Full grain leather is the only leather than can truly Patina. As leather products are used, scratched, handled, and flexed, they ‘patina’ - undergoing the process of absorbing oils from their environment that in time strengthen, heal, and soften your piece. Patina cannot be faked and gives a deep, luxurious richness to a well-loved leather good. Full grain leather, real leather, is the only leather grade that will get richer and more beautiful as it ages,
A leather hide begins life as an animal skin (see what IS leather composition) and is put through one of two types of tanning processes referred to as Veg Tanning and Chrome Tanning.

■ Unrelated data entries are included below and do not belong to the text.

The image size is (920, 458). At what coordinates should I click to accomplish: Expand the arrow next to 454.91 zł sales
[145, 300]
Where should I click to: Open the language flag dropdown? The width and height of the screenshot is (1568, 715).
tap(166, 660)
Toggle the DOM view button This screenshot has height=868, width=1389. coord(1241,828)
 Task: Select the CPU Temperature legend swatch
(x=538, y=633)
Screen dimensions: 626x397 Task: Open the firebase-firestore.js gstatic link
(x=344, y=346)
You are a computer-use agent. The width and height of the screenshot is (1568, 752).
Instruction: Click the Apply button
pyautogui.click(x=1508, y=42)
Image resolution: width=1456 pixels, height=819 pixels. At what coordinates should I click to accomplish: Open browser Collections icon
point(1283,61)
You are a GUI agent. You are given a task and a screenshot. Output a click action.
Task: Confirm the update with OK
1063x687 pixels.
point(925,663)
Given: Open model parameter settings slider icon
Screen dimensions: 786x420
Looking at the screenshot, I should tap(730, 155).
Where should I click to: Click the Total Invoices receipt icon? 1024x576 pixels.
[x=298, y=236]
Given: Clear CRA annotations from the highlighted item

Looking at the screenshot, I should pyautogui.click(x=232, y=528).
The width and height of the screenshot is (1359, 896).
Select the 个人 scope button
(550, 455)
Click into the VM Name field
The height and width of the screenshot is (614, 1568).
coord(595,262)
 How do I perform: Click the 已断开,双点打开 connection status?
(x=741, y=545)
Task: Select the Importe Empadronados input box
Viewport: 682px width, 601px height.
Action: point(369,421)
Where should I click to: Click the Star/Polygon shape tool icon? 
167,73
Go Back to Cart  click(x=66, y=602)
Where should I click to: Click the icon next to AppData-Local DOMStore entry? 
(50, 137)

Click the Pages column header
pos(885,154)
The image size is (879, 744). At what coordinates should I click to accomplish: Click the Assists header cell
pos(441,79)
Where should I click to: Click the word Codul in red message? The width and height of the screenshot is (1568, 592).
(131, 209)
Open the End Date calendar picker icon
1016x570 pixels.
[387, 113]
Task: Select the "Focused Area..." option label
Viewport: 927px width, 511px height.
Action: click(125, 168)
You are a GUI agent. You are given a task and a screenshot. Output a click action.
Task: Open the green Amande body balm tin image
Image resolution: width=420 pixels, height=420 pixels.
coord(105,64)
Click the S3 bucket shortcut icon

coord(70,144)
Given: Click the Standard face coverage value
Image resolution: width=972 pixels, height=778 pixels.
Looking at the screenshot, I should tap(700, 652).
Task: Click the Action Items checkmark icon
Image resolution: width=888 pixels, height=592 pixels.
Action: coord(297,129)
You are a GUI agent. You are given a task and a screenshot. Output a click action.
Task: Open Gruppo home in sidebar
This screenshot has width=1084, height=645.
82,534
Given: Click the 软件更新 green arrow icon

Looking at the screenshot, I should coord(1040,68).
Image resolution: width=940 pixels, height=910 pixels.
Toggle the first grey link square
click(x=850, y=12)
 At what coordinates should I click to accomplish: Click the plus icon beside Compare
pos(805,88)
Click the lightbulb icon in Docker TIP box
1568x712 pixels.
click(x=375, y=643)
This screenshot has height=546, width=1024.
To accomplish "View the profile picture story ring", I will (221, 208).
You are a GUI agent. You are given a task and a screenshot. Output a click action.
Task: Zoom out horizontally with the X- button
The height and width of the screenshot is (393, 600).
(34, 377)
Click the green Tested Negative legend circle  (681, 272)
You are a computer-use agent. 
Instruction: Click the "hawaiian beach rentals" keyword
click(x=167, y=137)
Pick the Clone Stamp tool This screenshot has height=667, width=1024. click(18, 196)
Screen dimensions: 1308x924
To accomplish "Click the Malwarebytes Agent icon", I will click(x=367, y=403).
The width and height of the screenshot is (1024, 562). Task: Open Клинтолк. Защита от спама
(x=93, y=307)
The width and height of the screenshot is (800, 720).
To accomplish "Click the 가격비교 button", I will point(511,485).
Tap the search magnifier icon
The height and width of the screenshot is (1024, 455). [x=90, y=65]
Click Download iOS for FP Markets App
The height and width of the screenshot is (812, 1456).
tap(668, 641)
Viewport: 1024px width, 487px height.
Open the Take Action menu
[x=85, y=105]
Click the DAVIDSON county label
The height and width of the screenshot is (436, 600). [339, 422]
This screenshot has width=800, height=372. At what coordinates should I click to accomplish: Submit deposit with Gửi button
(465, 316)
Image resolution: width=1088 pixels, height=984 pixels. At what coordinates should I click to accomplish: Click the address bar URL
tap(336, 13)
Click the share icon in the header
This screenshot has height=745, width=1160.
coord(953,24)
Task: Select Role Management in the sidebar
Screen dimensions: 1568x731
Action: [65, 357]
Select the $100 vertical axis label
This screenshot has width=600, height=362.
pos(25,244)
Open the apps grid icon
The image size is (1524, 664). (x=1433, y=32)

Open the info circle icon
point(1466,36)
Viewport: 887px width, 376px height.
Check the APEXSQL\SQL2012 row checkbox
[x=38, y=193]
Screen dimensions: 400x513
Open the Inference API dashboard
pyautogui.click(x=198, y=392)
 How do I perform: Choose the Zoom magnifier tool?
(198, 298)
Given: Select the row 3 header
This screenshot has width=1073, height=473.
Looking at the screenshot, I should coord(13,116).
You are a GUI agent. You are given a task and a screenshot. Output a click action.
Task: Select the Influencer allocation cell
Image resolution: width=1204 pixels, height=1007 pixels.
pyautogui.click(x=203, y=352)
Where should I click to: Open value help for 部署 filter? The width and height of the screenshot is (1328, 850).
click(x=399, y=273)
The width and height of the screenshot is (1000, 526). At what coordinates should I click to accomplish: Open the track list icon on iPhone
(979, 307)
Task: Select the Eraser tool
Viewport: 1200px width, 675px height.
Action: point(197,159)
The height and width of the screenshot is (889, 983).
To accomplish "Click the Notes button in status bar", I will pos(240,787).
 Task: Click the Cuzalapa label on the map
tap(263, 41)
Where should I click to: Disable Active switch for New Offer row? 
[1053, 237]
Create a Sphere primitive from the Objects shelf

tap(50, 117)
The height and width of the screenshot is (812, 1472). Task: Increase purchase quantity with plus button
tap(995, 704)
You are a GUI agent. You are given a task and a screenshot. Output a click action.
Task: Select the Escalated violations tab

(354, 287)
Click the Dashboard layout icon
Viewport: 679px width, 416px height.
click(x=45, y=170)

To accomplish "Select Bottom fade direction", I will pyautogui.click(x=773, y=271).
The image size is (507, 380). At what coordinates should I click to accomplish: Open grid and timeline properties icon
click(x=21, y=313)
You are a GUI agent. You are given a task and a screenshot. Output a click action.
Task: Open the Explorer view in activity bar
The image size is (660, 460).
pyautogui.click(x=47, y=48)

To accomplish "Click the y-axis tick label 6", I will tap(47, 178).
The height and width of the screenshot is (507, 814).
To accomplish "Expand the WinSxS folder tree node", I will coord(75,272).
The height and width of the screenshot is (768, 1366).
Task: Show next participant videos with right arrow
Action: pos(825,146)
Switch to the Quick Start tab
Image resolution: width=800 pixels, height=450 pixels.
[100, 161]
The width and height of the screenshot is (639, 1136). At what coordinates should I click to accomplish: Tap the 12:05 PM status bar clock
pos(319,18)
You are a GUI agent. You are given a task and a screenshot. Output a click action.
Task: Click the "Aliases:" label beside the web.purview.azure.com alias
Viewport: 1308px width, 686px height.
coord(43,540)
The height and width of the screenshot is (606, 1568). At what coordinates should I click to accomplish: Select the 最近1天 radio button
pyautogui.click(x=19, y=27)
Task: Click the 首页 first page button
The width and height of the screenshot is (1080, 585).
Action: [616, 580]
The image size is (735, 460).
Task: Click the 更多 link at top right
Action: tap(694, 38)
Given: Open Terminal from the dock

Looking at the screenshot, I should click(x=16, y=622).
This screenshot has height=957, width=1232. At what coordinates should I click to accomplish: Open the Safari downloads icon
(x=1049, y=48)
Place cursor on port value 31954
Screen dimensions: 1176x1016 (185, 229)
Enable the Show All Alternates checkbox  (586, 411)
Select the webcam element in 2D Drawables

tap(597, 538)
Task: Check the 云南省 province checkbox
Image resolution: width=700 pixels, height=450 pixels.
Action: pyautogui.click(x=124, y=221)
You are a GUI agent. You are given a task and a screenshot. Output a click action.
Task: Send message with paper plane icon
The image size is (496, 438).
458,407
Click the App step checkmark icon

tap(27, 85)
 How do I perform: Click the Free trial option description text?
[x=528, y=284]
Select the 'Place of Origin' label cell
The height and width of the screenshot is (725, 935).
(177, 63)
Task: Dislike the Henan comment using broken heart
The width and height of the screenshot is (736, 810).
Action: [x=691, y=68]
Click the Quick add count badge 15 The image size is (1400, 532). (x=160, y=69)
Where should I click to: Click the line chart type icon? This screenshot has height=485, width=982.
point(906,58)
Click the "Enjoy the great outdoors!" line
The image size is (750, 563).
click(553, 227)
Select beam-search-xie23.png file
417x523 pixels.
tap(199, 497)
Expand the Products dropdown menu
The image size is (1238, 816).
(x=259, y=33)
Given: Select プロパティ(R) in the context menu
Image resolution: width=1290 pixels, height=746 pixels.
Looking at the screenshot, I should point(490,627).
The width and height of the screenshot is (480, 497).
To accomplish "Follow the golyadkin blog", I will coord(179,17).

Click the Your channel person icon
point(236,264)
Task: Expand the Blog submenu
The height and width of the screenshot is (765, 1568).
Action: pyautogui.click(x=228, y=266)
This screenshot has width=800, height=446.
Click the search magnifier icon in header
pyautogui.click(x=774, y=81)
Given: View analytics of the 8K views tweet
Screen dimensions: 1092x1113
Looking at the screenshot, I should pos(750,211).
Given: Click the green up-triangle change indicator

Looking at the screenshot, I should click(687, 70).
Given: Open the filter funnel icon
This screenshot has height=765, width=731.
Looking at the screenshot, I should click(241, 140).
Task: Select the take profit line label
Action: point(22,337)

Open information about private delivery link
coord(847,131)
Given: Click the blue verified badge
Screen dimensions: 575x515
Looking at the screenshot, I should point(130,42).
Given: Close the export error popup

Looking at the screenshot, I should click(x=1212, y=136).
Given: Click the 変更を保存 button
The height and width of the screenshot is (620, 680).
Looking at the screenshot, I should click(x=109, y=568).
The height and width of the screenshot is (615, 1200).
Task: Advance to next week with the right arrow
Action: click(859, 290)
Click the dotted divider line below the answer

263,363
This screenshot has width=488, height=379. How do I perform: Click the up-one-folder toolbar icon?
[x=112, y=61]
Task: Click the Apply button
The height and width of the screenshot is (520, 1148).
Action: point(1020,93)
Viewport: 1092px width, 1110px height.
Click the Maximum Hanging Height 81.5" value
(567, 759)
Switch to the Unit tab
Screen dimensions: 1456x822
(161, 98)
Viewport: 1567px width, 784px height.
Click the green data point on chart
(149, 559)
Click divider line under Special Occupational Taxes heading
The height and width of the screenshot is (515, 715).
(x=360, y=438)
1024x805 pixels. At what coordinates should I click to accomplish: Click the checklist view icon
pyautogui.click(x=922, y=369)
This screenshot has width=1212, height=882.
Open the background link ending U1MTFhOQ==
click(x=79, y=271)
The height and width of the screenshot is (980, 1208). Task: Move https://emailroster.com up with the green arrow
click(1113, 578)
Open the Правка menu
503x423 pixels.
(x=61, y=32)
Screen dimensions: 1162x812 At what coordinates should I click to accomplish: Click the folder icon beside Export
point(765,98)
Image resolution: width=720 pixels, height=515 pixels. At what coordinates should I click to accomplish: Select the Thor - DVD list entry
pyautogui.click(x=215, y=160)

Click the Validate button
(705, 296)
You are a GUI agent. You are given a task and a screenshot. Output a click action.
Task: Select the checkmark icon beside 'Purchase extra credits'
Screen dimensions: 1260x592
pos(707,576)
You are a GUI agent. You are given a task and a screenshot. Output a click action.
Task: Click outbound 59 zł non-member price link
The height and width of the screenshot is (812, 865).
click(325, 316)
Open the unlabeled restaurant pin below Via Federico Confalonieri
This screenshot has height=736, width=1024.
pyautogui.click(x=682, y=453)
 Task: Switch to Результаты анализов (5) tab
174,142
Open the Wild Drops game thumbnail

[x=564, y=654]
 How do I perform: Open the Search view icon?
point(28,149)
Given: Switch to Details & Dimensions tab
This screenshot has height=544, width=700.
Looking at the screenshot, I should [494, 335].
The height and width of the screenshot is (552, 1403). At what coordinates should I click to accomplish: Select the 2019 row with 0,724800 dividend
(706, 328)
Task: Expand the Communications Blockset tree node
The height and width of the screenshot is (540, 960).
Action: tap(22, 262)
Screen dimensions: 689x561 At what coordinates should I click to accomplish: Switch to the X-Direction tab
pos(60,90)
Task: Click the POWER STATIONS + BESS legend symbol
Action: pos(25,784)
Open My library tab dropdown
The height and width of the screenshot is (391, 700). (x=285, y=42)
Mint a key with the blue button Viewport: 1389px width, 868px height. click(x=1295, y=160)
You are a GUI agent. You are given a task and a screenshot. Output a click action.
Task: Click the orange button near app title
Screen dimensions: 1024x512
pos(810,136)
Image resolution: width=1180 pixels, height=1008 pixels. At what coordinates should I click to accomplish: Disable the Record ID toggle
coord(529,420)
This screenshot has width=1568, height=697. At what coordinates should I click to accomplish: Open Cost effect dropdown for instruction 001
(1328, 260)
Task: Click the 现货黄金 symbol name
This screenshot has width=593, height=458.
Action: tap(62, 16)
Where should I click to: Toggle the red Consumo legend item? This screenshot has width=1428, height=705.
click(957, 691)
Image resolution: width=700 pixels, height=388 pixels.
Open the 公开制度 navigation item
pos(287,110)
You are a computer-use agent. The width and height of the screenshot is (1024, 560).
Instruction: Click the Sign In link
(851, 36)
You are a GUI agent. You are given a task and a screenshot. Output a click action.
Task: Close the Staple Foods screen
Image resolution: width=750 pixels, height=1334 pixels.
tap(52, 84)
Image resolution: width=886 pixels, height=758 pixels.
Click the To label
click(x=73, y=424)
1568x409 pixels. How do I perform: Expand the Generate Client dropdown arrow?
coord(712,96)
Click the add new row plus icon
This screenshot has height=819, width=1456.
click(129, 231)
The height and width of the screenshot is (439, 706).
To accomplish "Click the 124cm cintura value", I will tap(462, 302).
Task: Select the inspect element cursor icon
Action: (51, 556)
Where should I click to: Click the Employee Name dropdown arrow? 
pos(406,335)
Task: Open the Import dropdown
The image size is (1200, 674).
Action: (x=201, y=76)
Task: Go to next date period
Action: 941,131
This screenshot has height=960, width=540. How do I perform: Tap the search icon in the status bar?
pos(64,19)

Short for Vegetable Tanning, Veg Tan leather uses tannic acid derived from plants, such as the bark of red oak, spruce, or hemlock. This process requires weeks to complete the tanning process and typically produces tough, stiff leather. Importantly in our products, Veg Tan leather has the property of absorbing the oil from your hands, softening and developing a beautiful Patina over time. Veg Tan also tend to absorb water quicker than Chrome Tan leathers.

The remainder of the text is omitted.